- _Job_: Copy out unchanged the stretch of items below from the line containing "The image size is (879, 456)." through the line containing "Action: pos(299,53)", both of those lines included.

- _Recorded data_:
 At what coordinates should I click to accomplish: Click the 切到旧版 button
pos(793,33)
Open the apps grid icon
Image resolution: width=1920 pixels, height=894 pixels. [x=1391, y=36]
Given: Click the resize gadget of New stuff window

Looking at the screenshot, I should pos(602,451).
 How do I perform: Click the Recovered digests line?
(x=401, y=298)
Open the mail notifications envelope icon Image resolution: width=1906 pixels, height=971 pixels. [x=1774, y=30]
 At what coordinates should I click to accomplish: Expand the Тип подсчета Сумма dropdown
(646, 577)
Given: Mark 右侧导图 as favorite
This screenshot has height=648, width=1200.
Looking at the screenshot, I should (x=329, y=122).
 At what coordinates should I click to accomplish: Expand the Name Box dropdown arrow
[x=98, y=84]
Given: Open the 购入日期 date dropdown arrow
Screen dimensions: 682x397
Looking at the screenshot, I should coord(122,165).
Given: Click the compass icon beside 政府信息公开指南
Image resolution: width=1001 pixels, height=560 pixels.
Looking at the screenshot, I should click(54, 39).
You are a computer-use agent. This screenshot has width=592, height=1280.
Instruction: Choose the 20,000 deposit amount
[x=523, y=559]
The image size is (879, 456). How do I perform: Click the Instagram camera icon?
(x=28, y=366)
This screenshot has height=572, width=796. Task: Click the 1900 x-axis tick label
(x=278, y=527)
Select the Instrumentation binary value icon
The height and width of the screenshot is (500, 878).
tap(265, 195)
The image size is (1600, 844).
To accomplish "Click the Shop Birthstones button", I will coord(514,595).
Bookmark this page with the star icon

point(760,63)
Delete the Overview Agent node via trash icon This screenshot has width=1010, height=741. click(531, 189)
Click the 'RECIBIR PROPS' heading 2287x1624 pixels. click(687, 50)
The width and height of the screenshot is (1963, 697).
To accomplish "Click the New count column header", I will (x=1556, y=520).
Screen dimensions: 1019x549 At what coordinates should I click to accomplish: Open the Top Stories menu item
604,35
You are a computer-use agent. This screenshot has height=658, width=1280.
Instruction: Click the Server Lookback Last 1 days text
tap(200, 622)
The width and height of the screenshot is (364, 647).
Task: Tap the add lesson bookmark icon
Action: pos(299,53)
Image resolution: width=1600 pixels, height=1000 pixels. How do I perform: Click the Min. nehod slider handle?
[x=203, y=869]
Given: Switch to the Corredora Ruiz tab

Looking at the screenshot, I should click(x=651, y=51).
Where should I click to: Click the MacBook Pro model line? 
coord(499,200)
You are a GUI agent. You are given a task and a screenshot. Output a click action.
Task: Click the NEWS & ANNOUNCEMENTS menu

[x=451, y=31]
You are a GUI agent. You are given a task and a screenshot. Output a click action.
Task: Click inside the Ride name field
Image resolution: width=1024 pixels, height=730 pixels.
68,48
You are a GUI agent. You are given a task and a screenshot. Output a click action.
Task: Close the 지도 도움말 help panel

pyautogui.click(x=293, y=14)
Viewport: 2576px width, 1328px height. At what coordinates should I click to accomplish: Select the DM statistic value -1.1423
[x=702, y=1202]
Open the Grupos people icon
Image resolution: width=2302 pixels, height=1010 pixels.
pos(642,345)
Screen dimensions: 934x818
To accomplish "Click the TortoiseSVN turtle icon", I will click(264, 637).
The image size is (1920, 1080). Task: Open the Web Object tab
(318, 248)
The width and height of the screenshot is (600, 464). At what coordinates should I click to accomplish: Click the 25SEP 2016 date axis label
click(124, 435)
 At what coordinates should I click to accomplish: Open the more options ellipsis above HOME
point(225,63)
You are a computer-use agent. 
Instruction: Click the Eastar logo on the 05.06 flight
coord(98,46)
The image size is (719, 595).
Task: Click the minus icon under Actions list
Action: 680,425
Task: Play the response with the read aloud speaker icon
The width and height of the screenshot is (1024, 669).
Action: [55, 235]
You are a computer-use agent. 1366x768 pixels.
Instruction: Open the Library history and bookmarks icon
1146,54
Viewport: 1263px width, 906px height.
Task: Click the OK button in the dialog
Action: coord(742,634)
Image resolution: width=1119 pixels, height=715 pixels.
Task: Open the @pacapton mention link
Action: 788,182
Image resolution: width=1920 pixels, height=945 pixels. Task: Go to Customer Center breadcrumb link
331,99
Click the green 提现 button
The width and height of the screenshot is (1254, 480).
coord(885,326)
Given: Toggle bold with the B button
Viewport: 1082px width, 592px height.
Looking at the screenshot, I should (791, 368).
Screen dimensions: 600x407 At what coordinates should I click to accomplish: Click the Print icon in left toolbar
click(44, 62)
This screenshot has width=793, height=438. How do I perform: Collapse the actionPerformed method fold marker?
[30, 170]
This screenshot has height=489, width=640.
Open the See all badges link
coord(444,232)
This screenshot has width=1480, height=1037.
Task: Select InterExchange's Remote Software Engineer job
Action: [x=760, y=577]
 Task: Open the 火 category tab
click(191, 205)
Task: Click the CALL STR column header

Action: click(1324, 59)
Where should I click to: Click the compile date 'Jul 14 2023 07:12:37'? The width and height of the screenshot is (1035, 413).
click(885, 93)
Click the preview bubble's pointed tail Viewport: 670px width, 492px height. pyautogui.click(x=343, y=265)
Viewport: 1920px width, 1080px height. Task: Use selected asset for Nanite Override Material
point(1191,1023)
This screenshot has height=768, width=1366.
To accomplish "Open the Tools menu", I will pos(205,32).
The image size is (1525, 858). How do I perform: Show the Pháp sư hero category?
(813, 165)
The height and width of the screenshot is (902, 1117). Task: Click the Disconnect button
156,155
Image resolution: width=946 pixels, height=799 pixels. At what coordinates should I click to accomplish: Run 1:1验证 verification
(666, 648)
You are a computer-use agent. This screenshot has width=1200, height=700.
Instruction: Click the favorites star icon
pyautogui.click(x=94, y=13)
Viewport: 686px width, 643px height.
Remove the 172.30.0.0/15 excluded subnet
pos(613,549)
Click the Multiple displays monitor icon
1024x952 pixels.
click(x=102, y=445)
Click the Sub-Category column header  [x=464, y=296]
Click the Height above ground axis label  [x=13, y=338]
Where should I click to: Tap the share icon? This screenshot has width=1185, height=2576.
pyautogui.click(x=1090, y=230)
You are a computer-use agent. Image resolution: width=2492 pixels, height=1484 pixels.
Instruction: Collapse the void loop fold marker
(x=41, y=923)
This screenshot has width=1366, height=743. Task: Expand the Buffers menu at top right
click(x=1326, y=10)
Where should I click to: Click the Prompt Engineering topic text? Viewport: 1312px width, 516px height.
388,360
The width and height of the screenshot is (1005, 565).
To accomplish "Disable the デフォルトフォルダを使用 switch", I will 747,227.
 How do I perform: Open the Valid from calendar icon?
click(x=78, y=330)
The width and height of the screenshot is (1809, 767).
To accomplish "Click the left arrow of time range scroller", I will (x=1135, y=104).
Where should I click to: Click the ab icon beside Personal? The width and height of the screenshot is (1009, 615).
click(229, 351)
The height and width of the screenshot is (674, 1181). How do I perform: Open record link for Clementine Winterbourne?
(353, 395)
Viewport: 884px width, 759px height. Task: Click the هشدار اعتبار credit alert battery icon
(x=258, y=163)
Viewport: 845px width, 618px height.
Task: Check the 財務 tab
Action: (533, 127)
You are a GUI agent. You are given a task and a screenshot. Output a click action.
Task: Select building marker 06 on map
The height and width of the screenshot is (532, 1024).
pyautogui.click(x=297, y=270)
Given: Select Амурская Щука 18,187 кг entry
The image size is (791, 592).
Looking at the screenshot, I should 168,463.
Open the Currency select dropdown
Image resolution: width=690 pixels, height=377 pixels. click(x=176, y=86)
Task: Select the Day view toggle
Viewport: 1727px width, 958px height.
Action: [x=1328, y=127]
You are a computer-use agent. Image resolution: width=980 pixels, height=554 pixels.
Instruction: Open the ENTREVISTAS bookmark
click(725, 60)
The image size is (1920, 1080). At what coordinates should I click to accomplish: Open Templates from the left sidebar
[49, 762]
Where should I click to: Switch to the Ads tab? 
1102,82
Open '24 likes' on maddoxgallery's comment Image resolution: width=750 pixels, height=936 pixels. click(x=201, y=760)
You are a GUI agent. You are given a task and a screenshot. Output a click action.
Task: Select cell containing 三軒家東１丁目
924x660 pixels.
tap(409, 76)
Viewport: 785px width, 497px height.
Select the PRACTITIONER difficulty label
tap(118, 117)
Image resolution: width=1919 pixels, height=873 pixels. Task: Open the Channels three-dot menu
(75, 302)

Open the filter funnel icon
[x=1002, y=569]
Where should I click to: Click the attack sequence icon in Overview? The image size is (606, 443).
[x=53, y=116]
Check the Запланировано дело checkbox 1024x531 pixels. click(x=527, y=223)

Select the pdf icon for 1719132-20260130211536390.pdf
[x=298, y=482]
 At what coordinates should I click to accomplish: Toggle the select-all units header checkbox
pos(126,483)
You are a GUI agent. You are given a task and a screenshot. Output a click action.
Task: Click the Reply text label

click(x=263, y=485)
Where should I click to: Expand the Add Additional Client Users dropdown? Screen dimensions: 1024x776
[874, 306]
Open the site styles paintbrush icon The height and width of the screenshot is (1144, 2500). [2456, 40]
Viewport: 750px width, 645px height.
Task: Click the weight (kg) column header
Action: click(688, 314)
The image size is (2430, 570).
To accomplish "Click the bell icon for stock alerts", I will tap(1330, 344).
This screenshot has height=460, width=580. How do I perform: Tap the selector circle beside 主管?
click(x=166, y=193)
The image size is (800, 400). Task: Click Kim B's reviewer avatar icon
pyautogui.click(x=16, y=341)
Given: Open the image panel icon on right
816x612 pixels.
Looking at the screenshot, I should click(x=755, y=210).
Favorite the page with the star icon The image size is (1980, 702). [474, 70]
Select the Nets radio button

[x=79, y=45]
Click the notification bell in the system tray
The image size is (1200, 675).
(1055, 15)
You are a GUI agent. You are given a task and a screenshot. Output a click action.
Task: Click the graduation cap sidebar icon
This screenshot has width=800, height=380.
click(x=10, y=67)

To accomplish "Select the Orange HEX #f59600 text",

- _Full answer_:
The image size is (879, 456). How do I perform: Click the Instagram camera icon?
(x=28, y=366)
This screenshot has height=572, width=796. Task: Click the 1900 x-axis tick label
(x=278, y=527)
Select the Instrumentation binary value icon
The height and width of the screenshot is (500, 878).
tap(265, 195)
The image size is (1600, 844).
To accomplish "Click the Shop Birthstones button", I will coord(514,595).
Bookmark this page with the star icon

point(760,63)
Delete the Overview Agent node via trash icon This screenshot has width=1010, height=741. click(531, 189)
Click the 'RECIBIR PROPS' heading 2287x1624 pixels. click(687, 50)
The width and height of the screenshot is (1963, 697).
To accomplish "Click the New count column header", I will (x=1556, y=520).
Screen dimensions: 1019x549 At what coordinates should I click to accomplish: Open the Top Stories menu item
604,35
You are a computer-use agent. This screenshot has height=658, width=1280.
Instruction: Click the Server Lookback Last 1 days text
tap(200, 622)
The width and height of the screenshot is (364, 647).
Task: Tap the add lesson bookmark icon
Action: pos(299,53)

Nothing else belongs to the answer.